I was thinking about doing problem 23 of Project Euler. It includes the difficulty where you have to factorize primes. I had already done that in problems I solved earlier, but it was only necessary to have a prime list until a relative small number.

So I had already implemented the algorithm when I took a look at this problem. I stored numbers in a list, flagged the ones that weren't prime numbers and removed them from the list, al of this in Python. It worked well for small lists, but when I went big, the memory usage was just too much.

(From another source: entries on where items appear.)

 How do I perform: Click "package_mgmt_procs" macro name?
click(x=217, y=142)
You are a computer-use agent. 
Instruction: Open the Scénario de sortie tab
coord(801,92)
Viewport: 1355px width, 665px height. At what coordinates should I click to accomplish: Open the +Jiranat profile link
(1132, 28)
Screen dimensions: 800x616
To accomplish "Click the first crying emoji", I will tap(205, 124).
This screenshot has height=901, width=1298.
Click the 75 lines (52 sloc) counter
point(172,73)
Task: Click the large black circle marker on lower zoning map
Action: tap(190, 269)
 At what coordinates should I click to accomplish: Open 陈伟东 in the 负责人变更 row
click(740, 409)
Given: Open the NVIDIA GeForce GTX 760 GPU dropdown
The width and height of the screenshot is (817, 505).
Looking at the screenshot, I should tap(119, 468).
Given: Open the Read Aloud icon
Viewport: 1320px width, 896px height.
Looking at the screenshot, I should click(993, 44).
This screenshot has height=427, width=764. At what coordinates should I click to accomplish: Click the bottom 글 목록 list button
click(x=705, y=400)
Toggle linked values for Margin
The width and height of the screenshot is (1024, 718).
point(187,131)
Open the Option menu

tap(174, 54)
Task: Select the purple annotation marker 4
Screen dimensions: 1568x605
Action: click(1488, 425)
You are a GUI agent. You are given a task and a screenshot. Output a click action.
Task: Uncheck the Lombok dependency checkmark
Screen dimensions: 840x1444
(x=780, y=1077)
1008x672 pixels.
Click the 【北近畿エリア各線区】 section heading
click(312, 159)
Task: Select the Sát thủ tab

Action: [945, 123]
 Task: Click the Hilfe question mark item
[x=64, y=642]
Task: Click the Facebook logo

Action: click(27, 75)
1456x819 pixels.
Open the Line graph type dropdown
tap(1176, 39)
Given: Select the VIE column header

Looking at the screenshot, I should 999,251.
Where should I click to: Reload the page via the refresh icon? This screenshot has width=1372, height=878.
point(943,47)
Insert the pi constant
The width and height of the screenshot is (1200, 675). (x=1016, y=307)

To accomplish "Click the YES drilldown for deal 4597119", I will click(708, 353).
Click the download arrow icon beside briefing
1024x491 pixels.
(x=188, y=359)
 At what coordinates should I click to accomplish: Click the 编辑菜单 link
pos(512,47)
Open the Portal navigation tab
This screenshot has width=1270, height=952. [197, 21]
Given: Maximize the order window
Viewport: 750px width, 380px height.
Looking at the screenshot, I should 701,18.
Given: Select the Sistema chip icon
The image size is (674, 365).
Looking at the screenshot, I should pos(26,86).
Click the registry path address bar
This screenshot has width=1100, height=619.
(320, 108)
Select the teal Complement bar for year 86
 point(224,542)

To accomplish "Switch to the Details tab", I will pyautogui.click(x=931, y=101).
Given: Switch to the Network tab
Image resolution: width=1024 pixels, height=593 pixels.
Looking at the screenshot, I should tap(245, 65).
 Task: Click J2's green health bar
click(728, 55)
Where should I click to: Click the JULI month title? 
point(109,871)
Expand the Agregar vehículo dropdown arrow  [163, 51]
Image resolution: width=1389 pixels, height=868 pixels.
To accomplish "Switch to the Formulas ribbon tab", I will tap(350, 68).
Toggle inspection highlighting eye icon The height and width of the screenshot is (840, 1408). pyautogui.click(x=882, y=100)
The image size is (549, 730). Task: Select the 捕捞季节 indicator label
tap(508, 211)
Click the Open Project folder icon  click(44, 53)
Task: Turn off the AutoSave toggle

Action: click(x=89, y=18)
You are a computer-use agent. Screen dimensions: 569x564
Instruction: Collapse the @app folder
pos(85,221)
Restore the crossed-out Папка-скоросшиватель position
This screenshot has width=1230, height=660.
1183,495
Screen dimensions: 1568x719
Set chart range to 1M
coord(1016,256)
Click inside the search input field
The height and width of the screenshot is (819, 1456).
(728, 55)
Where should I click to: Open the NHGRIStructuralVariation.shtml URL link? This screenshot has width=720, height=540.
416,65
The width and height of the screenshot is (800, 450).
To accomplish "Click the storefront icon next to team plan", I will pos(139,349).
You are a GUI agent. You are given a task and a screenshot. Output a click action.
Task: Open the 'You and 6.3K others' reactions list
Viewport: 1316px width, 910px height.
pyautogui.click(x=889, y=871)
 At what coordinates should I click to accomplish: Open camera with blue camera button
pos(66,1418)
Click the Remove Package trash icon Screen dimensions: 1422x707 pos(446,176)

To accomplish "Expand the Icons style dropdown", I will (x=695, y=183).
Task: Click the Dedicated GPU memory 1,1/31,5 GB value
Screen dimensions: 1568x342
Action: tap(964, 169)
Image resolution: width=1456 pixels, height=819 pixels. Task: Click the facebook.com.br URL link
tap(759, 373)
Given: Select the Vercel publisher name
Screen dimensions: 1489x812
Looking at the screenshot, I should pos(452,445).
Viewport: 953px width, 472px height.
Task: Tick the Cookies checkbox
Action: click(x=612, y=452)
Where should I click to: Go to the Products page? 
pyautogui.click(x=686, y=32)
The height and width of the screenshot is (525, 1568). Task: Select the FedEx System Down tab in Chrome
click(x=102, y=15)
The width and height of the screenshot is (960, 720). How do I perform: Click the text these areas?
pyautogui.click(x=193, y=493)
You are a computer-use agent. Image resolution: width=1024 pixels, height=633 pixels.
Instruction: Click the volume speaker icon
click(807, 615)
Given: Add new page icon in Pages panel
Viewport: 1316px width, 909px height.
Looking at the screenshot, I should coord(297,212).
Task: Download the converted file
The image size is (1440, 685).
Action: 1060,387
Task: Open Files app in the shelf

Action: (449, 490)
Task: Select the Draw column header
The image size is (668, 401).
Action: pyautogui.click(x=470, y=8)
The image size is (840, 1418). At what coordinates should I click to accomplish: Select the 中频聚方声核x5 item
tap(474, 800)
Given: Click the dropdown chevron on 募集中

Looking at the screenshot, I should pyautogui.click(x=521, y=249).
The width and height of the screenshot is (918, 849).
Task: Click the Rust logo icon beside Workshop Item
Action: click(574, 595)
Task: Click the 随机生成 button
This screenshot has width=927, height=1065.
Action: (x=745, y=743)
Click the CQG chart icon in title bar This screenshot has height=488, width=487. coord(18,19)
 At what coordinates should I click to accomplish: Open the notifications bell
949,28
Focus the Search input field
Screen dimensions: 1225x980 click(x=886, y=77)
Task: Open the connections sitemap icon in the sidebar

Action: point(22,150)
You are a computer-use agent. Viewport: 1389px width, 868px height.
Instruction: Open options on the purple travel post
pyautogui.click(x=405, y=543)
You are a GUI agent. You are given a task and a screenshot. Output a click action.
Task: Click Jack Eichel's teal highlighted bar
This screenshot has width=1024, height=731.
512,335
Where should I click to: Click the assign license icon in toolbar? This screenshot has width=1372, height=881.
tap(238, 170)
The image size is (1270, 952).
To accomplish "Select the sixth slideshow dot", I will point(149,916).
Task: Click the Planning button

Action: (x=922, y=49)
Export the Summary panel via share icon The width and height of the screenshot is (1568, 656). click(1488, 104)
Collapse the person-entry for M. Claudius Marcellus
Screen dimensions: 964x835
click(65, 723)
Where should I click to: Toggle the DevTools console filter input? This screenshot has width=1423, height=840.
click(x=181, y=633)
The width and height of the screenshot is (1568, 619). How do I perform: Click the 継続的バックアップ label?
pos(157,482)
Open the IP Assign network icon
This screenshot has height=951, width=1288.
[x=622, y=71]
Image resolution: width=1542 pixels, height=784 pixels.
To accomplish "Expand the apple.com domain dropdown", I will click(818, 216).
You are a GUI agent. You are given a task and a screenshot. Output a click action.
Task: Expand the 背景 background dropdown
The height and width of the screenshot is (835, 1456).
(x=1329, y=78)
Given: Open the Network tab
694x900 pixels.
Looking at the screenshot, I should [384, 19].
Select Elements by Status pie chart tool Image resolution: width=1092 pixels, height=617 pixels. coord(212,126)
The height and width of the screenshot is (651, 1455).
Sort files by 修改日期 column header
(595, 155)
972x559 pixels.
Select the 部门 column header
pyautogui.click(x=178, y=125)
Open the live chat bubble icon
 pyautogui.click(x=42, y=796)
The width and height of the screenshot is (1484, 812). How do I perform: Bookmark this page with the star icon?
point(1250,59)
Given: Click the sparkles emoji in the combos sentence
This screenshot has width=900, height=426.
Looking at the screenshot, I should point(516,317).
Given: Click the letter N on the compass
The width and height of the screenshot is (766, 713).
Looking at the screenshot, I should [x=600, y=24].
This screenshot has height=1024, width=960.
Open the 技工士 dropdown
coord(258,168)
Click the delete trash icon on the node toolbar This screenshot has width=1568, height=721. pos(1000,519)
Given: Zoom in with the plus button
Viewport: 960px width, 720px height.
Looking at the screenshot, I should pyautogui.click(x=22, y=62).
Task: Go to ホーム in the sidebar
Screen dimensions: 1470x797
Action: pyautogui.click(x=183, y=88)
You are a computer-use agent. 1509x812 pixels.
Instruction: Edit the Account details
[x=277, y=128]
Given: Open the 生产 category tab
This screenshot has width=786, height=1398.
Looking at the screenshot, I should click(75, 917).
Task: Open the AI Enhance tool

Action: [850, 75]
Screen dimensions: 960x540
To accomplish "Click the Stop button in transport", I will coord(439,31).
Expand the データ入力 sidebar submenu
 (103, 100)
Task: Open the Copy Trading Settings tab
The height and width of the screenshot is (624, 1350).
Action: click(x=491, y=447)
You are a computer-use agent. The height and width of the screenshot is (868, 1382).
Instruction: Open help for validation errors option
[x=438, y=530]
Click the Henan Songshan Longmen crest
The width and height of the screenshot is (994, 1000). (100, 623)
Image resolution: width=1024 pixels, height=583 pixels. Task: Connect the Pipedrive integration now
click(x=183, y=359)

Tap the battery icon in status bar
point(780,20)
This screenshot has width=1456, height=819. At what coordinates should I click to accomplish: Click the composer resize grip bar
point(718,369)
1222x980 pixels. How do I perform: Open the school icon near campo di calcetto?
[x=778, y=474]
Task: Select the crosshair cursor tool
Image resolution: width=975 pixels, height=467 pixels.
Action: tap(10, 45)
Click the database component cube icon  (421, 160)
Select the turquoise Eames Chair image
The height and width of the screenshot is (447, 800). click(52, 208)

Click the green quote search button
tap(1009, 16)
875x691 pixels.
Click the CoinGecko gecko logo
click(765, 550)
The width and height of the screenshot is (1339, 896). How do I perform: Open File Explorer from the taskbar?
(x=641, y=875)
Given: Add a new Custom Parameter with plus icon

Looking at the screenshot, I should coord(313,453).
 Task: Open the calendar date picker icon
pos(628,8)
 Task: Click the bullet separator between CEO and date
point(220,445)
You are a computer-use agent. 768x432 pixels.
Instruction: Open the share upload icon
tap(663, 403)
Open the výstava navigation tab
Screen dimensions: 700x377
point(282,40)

I still wanted to use the algorithm of Eratosthenes, but I still needed a solution to my memory issue. So I decided, I don't know if it is the best solution, to write the list to a file and to constantly rewrite this file.

I succeeded in making this algorithm, but it's not really fast. To find primes up to the number 20 000 it took my program 405 seconds, or 6'45".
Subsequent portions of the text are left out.